■ 提示文
電子ペーパーディスプレイに貢献するバイオミメティクス
情報をやり取りするために順応性、反射性のある表面を必要としているという点で、電子ペーパーと一部の生物は共通している。両者の目的は、光学的な損失なしに、さまざまな色や模様、偏光、コントラストの変化を使用することである。その理由は、希望の物理的な外観をエネルギー効率の観点から最大限に引き出し、制御するためである。米シンシナティ大学や米海洋生物学研究
所(USA Marine Biological Laborator)、米ライト・パターソン空軍基地の空軍研究所(Air Force Research Laboratory)、そして米陸軍研究所(Army Research Laboratory)の研究者らは、これらのディスプレイの共通点を認識している。そして、ヤリイカ、コウイカ、タコなどの頭足類に焦点を当てて、生物の順応的な配色や外観に利用されるバイオミメティクスの知識基盤と、一連の科学的メトリクスを使用する反射式電子ペーパーディスプレイ(アマゾンのKindleやソニーのReaderなど)の合成法を融合しようと試みている(1)。

■ 課題の内容
電子ペーパーとバイオミメティクスを扱った上の提示文について、最後の文の後に続く部分を書き進めてください。

[保存済みのデータ項目]

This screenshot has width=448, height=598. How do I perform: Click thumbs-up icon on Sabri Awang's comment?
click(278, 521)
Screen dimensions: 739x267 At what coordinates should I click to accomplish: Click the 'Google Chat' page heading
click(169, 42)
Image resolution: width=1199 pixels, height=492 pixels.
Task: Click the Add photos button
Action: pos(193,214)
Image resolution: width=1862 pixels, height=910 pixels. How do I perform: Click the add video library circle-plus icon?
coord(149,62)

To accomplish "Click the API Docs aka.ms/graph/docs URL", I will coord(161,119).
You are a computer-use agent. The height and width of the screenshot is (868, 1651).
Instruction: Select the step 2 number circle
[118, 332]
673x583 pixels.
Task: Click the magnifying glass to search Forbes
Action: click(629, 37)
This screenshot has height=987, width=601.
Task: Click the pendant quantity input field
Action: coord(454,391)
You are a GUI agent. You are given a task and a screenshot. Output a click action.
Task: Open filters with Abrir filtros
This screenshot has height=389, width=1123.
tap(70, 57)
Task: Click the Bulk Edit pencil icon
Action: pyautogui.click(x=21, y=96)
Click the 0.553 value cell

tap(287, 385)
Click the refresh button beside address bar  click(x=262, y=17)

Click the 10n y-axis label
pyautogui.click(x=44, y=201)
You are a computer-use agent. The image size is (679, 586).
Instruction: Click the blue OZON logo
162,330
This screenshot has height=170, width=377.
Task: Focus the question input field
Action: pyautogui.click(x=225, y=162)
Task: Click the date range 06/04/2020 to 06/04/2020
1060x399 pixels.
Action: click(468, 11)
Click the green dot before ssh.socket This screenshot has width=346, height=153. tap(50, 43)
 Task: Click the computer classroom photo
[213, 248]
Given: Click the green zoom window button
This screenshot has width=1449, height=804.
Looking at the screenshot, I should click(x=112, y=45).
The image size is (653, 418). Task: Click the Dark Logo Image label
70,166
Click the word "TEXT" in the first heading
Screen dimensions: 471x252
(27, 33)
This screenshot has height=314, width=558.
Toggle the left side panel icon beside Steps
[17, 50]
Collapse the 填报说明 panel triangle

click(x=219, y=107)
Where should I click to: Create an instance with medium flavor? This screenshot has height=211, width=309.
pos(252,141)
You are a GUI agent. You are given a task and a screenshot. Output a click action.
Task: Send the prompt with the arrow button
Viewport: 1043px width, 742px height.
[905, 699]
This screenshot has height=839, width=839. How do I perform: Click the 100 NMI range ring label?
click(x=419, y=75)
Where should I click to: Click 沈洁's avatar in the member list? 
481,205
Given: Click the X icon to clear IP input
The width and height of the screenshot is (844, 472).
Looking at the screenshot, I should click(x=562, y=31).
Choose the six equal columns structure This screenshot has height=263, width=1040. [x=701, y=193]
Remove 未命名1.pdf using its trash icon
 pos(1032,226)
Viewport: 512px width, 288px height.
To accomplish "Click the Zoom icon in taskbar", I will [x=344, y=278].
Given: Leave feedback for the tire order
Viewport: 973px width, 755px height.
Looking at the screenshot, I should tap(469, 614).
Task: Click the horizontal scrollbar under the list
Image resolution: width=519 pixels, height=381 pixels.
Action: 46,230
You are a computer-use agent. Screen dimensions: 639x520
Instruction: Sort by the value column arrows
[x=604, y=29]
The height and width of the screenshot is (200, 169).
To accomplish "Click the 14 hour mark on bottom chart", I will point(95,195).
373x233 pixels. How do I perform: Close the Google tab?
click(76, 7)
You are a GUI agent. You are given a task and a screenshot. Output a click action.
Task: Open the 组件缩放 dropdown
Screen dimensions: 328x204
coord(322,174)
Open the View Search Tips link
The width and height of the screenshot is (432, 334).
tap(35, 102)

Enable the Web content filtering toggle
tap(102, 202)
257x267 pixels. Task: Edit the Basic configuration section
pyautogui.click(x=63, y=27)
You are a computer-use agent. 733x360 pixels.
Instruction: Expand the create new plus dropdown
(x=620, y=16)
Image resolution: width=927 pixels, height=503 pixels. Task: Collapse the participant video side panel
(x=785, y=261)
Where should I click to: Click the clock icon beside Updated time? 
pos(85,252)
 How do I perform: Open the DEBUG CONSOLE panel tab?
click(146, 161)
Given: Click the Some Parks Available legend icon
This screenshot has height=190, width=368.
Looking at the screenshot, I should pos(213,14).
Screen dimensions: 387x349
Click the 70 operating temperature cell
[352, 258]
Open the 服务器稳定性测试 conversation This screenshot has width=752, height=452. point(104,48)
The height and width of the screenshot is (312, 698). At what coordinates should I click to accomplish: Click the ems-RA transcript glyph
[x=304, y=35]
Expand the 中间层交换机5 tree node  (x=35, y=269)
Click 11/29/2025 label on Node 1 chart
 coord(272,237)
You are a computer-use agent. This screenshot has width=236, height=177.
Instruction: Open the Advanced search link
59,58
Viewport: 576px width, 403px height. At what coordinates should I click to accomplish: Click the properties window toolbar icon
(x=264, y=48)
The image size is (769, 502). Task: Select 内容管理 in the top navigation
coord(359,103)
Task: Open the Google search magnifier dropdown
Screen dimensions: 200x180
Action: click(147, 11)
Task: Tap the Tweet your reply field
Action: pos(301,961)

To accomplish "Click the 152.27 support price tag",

■ 課題への解答
順応的反射メトリクス
特に色の生成においては、電子ペーパーは生物組織から1 億年も遅れをとっている。そのため、光電子工学のディスプレイエンジニアはバイオミメティクスをより詳細に研究すべきである。ヤリイカとアマゾンのKindle との比較はあまり意味あるものではないが、色素胞、虹色素胞、白色素胞といった生物色素や反射体と、類似の機能を持つ合成ピクセルやe インクのような光電子工学の構成要素との間で機能、性能を比較することは重要であると、研究者は述べている。
頭足類では、色素胞は嚢内に詰め込まれている色素によって色を作るが、この嚢はおよそ300msの時間スケールで、直径約0.1mm から2.0mm の大きさをとる(図1)。最も関係が近い電子ペーパーディスプレイは電気泳動運動型や電気流体型である。前者は数百ms以上で電場を使用して色素を拡散、集合させる。また電気流体型は数十ms以上で色素の気泡を伸縮させるために、電気機械構造を使用している。
2つのアプローチのうち、シアン、マゼンダ、イエローの電気泳動膜は、原色を用いた合成適応色技術では現在の最高性能を持つ新聞印刷に近いフルカラーのイメージを作成できる。もうひとつの電気流体法は、より短い時間スケールで作動し、フルカラーのディスプレイを製造できる。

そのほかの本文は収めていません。